When the new Lochmor did eventually put in an appearance she was something quite different to the rest of the fleet - designed specifically with the cargo requirements of her route in mind, as opposed to car-carrying. Her service speed of approx 10 knots meant she could take a tour of all four islands in around 10 hours.
The Lochmor was a reliable member of the fleet and remained in charge of the Small Isles duties for two decades before finally being replaced by the much larger Lochnevis in November 2000.
The new ferry was a unique design. Her car deck could hold up to 14 cars (more recently reduced to 10 or 11) and this was accessed by means of a huge stern ramp - quite unlike anything seen before in the fleet. The reason for this large ramp was that she was designed to be able to load directly from any linkspan or slipway on her travels without the risk of grounding and damaging her propellers. Initially the Lochnevis continued with the tried and tested practise of meeting flitboats at Rum, Eigg and Muck. Only at Canna was there a pier to berth at for the first couple of seasons. Slipways were soon under construction and from 2003 she was able to use her mighty stern ramp at all but Canna.

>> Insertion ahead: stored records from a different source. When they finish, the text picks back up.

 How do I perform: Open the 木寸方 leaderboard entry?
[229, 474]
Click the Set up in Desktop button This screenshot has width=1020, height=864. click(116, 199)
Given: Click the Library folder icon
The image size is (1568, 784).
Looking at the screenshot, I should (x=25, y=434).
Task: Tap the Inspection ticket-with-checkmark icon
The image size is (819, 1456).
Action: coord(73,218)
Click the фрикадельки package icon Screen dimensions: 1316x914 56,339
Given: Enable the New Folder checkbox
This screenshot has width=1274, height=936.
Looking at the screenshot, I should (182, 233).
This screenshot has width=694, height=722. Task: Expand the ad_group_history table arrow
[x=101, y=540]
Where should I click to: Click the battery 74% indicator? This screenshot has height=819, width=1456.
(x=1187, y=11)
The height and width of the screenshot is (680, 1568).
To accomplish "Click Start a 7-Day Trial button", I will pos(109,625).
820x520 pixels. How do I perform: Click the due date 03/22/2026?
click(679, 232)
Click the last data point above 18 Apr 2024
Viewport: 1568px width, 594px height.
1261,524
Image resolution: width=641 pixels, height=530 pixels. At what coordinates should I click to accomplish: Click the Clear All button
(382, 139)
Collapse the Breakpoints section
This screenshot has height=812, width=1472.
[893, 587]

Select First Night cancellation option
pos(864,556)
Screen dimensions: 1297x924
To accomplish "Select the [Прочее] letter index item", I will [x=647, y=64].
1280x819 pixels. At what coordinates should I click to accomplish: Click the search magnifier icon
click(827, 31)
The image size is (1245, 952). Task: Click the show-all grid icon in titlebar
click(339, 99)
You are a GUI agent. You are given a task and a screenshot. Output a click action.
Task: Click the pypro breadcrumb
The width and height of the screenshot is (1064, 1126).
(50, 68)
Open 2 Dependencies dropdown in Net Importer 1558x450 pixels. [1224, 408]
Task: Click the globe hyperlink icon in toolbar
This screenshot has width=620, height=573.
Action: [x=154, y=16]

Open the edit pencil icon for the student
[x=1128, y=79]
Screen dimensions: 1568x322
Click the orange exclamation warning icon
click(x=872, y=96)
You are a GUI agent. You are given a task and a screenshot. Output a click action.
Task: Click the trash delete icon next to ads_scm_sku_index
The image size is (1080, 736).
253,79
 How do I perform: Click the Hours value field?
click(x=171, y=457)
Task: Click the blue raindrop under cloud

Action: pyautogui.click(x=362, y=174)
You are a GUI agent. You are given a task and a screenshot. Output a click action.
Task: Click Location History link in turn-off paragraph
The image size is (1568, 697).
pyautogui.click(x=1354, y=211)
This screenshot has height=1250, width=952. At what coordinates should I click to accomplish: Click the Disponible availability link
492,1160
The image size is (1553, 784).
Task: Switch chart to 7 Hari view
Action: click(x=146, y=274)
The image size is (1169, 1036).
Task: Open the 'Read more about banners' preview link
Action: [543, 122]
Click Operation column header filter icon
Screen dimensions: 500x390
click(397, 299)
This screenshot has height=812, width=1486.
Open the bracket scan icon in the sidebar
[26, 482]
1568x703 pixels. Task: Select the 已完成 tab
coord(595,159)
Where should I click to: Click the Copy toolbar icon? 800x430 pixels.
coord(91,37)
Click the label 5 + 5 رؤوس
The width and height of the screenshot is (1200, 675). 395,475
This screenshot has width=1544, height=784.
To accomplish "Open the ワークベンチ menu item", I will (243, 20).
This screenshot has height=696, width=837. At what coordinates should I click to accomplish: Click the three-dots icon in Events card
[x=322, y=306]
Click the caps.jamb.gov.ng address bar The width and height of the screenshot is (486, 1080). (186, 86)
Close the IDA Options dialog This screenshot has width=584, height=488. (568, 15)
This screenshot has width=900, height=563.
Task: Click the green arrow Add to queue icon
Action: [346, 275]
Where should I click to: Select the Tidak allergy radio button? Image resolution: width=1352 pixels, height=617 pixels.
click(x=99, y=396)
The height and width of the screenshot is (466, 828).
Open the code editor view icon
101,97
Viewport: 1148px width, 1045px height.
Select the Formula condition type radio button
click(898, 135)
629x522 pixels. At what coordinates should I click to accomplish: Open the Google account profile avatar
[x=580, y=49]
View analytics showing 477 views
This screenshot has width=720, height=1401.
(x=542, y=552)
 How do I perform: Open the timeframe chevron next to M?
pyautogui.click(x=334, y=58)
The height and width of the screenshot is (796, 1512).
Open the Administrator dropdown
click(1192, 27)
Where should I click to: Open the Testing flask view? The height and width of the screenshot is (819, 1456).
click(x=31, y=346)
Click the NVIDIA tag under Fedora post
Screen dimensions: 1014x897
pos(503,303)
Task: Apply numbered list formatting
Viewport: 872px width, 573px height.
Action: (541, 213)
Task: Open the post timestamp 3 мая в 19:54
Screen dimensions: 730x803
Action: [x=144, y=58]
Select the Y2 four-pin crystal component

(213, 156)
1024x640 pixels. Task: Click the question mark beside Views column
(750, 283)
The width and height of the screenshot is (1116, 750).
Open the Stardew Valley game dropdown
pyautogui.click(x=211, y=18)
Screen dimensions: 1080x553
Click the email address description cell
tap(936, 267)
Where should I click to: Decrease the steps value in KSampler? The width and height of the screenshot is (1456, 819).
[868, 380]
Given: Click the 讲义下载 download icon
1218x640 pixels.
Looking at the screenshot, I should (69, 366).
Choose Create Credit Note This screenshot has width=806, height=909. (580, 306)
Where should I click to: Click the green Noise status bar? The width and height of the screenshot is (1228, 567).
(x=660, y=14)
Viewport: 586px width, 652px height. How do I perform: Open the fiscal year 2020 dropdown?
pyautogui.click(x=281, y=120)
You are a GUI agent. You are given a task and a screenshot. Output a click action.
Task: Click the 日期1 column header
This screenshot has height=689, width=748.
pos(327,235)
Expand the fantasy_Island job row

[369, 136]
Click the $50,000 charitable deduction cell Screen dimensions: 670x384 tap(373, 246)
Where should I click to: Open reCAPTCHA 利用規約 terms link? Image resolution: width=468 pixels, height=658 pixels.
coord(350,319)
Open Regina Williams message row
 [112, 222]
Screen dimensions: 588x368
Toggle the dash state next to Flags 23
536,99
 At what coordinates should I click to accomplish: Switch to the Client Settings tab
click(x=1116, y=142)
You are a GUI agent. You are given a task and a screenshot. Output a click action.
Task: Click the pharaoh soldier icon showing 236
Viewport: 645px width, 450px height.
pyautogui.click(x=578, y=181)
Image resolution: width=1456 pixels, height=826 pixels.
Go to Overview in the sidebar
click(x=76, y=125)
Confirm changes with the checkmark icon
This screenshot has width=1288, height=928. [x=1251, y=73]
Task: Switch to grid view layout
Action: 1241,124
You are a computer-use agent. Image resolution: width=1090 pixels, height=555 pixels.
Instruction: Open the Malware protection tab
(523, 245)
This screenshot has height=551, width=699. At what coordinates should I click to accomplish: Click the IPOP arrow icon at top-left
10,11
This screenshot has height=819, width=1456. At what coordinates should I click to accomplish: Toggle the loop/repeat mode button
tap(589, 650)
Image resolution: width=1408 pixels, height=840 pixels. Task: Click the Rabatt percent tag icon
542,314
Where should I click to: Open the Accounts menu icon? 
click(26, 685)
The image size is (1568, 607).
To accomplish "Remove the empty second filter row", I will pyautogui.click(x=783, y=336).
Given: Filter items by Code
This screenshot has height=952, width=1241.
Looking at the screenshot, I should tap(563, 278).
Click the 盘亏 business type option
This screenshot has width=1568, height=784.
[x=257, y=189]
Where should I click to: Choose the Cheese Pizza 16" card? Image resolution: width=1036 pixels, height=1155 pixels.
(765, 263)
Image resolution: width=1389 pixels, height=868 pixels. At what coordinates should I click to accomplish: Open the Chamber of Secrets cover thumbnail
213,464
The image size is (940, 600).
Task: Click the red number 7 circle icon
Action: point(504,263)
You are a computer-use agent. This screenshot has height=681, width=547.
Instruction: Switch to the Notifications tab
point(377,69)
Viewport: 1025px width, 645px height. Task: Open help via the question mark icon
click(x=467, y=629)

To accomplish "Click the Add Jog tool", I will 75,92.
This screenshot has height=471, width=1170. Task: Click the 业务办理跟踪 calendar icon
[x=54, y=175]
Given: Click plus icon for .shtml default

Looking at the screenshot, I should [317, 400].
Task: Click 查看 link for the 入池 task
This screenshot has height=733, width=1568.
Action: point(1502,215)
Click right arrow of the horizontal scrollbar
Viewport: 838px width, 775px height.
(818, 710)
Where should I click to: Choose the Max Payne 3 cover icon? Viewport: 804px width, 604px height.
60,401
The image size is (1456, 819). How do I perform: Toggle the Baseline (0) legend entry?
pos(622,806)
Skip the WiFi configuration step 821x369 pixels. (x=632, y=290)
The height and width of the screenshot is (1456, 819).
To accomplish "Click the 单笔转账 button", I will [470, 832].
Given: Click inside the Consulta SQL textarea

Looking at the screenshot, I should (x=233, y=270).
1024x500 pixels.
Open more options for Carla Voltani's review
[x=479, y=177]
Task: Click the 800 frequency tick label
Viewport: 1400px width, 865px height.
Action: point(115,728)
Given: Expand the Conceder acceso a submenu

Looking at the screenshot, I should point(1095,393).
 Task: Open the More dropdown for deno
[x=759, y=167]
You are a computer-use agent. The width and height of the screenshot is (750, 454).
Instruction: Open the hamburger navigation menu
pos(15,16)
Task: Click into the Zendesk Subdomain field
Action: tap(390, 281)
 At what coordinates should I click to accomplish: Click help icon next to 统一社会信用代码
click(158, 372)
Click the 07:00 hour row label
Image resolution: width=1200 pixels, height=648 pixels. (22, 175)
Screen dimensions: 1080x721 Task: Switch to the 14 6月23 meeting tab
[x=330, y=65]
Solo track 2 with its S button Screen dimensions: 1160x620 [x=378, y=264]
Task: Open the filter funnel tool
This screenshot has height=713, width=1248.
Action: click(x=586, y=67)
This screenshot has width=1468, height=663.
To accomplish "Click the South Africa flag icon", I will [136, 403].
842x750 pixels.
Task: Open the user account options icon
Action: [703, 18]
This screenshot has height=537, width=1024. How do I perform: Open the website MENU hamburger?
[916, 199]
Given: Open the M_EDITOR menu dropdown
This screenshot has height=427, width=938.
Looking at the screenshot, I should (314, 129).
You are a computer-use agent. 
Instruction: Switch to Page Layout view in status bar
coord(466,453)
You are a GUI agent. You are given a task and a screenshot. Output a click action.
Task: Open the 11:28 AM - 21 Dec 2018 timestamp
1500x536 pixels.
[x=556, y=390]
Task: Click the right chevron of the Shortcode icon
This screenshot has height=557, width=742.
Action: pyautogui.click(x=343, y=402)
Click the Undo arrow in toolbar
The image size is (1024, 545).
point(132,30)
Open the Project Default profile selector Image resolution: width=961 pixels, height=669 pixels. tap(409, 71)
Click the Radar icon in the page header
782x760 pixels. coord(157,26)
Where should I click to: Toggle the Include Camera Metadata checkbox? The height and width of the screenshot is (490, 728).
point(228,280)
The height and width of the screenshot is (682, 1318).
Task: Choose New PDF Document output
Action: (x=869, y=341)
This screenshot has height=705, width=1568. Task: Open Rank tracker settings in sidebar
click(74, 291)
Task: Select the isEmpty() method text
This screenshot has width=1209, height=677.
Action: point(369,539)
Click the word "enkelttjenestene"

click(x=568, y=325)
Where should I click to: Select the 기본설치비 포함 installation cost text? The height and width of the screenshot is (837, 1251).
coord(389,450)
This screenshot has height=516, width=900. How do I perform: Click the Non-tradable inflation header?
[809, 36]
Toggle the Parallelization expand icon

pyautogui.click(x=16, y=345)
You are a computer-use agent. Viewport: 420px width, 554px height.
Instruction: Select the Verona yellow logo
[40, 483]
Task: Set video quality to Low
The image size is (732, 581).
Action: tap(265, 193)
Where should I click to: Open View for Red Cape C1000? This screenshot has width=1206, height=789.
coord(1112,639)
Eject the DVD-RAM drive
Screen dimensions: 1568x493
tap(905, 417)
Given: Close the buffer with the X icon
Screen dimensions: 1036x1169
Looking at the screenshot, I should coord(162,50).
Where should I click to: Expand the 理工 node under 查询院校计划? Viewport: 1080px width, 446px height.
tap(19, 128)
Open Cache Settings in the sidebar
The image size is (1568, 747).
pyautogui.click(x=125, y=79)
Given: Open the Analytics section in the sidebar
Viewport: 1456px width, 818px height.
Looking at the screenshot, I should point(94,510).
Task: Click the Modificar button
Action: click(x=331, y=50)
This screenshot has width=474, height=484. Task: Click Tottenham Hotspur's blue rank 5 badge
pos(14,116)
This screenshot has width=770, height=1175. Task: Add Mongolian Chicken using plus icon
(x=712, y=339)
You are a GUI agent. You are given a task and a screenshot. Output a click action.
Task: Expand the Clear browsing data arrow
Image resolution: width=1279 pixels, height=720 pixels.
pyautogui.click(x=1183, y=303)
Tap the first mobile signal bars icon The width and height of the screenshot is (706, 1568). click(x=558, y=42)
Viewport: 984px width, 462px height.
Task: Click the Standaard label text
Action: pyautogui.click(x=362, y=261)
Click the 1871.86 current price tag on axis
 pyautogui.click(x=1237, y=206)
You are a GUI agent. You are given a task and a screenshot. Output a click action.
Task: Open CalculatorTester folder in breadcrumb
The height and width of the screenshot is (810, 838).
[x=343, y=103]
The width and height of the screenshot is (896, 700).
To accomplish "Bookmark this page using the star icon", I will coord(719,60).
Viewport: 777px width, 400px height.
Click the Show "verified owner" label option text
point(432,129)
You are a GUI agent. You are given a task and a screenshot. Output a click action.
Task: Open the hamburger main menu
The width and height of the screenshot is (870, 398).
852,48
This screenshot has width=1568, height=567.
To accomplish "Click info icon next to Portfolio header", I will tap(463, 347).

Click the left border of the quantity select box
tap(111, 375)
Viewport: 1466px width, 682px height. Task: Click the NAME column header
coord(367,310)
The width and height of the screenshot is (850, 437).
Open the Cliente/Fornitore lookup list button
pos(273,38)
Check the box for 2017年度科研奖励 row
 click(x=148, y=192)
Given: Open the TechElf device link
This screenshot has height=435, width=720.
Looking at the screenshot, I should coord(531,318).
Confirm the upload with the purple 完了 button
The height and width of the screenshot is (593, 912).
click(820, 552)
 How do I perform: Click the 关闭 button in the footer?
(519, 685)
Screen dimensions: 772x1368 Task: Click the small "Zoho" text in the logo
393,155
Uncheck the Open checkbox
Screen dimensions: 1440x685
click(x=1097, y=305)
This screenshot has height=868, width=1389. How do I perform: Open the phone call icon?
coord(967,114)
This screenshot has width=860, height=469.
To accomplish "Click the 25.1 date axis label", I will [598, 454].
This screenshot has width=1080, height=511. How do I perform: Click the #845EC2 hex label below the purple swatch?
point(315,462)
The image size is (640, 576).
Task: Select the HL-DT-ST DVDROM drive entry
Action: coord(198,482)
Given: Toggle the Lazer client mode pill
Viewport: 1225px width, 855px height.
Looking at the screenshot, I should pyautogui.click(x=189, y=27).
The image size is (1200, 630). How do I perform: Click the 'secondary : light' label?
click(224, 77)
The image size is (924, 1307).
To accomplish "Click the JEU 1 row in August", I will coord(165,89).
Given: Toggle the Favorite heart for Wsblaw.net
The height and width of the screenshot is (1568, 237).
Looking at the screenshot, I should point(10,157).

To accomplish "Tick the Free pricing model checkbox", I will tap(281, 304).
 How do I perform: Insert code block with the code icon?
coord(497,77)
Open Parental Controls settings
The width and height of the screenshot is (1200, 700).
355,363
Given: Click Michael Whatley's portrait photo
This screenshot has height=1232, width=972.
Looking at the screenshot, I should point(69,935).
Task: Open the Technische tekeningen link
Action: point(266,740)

The Lochnevis has seen a little more variety than her predecessor since her introduction. Not only does she handle all the Small Isles sailings but also in winter, thanks to her being able to carry vehicles, she operates a reduced-capacity service to Armadale on Skye; one in the early morning before her Small Isles duties and then one in the early evening upon her return.
During the couple of weeks a year when she is off duty in dry-dock she has previously been relieved by the Pioneer, however with the latter vessel's disposal in 2003, this duty has fallen to a number of smaller vessels. Initially Raasay was used during overhaul periods – she would carry any vehicles required and the timetables and scheduling of the relief sailings were somewhat random and seemingly a closely guarded secret until a couple of days beforehand. As well as Raasay, a passenger vessel was now also required to run to the normal timetabled hours. This would usually involve CalMac chartering in one of the Staffa tour boats (Ullin of Staffa / Fingal / Highest Apple). Since 2008 the overhaul relief run has been handled by the Loch Bhrusda and chartered passenger craft.